▶ Exercise objective:
Please extract the stretch of the passage on deep learning for machining error prediction from "These studies collectively" through "prediction in OMM.", copying it word for word.

▶ Provided passage:
These studies collectively provide a solid foundation for advancing OMM technology in the field of machining error prediction. However, due to the complex and uncertain nature of machining environments, traditional statistical or empirical models still exhibit limitations in practice, hence prompting researchers to turn to advanced techniques such as deep learning.

In response, the rise in deep learning techniques—with their strong capabilities in nonlinear mapping and automatic feature extraction—has introduced new perspectives and powerful tools for error prediction in OMM.

▶ Data to examine:
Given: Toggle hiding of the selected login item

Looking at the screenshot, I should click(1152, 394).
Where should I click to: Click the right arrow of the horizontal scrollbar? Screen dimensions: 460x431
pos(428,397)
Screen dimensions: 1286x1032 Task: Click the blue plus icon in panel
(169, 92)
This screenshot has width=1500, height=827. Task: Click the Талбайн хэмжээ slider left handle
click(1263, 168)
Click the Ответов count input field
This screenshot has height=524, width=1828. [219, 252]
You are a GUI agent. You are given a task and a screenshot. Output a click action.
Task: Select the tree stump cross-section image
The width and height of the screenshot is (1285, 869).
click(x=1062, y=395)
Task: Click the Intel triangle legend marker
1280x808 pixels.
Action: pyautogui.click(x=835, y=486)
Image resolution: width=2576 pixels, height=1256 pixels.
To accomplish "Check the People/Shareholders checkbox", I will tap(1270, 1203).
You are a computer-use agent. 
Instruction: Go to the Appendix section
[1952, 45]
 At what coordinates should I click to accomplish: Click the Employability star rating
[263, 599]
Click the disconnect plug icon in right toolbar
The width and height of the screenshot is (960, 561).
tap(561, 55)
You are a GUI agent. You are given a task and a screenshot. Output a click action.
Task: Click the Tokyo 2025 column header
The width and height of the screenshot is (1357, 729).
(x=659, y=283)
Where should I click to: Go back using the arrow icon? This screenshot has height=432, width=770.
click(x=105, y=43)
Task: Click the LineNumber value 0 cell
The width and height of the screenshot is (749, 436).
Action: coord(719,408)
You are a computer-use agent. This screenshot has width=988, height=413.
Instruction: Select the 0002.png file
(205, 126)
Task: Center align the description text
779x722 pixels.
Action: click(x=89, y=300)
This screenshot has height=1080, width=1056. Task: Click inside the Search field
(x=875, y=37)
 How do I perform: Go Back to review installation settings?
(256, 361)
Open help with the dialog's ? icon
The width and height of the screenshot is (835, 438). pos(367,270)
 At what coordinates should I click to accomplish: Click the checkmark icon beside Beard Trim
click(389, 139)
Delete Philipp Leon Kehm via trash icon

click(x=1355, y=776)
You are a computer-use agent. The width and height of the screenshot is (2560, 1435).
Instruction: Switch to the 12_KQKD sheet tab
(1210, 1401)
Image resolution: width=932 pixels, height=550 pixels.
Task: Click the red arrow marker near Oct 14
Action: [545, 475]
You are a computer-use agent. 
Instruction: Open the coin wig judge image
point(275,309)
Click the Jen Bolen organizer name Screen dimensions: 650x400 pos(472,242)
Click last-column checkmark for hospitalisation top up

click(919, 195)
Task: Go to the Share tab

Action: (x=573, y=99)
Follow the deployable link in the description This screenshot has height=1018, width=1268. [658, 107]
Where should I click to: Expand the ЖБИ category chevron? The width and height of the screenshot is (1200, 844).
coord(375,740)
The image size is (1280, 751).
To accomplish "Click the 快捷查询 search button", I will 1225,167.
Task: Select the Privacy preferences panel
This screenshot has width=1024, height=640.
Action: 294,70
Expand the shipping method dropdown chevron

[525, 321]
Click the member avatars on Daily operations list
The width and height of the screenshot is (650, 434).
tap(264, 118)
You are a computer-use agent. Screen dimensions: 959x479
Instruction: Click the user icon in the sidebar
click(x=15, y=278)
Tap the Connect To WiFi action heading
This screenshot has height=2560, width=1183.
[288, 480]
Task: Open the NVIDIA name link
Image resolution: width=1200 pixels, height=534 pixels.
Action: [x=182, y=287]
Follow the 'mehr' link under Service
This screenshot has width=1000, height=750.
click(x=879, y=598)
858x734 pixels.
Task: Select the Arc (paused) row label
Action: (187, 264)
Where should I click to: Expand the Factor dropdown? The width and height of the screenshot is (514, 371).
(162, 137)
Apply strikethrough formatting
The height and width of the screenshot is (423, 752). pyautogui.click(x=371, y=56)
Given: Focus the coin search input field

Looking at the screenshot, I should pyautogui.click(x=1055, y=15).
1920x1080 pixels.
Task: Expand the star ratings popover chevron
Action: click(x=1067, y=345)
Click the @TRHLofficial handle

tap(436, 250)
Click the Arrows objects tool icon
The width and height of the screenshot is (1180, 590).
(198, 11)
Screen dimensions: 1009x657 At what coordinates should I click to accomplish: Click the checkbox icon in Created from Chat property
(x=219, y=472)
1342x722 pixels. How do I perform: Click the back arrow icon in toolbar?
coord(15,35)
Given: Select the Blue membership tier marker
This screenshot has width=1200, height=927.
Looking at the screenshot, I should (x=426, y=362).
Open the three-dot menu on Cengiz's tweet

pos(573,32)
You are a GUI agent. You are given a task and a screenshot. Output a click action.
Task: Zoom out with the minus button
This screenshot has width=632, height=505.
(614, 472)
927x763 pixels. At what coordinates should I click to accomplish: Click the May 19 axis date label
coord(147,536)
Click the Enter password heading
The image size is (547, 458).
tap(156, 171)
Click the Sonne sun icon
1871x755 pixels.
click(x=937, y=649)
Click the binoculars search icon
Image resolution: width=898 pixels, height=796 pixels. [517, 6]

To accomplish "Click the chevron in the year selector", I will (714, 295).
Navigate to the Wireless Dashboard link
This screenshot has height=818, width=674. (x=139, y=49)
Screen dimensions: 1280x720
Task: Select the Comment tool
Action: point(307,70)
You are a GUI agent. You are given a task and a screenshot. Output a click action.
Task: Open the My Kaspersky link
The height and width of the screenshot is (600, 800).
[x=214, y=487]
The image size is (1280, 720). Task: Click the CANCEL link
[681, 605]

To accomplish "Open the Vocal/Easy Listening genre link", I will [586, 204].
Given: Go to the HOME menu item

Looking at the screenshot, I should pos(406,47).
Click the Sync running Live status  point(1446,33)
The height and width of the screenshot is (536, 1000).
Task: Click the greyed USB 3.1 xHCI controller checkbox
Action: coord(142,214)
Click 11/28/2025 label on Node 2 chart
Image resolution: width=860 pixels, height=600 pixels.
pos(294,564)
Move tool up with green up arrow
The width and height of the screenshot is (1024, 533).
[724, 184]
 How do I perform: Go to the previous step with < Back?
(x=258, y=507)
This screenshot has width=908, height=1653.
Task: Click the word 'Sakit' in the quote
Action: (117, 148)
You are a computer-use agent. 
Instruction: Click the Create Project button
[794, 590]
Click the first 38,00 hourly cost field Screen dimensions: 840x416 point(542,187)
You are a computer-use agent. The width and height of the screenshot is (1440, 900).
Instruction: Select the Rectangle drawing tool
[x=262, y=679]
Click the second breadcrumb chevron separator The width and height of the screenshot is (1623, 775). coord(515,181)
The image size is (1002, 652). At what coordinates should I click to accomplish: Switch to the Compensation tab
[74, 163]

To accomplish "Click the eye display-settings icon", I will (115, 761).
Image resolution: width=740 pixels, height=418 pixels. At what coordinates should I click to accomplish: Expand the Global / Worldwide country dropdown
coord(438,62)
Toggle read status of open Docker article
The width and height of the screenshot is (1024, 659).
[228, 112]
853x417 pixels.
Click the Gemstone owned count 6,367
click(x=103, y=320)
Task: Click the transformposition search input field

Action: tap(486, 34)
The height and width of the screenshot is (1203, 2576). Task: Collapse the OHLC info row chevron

▶ Your response:
These studies collectively provide a solid foundation for advancing OMM technology in the field of machining error prediction. However, due to the complex and uncertain nature of machining environments, traditional statistical or empirical models still exhibit limitations in practice, hence prompting researchers to turn to advanced techniques such as deep learning.

In response, the rise in deep learning techniques—with their strong capabilities in nonlinear mapping and automatic feature extraction—has introduced new perspectives and powerful tools for error prediction in OMM.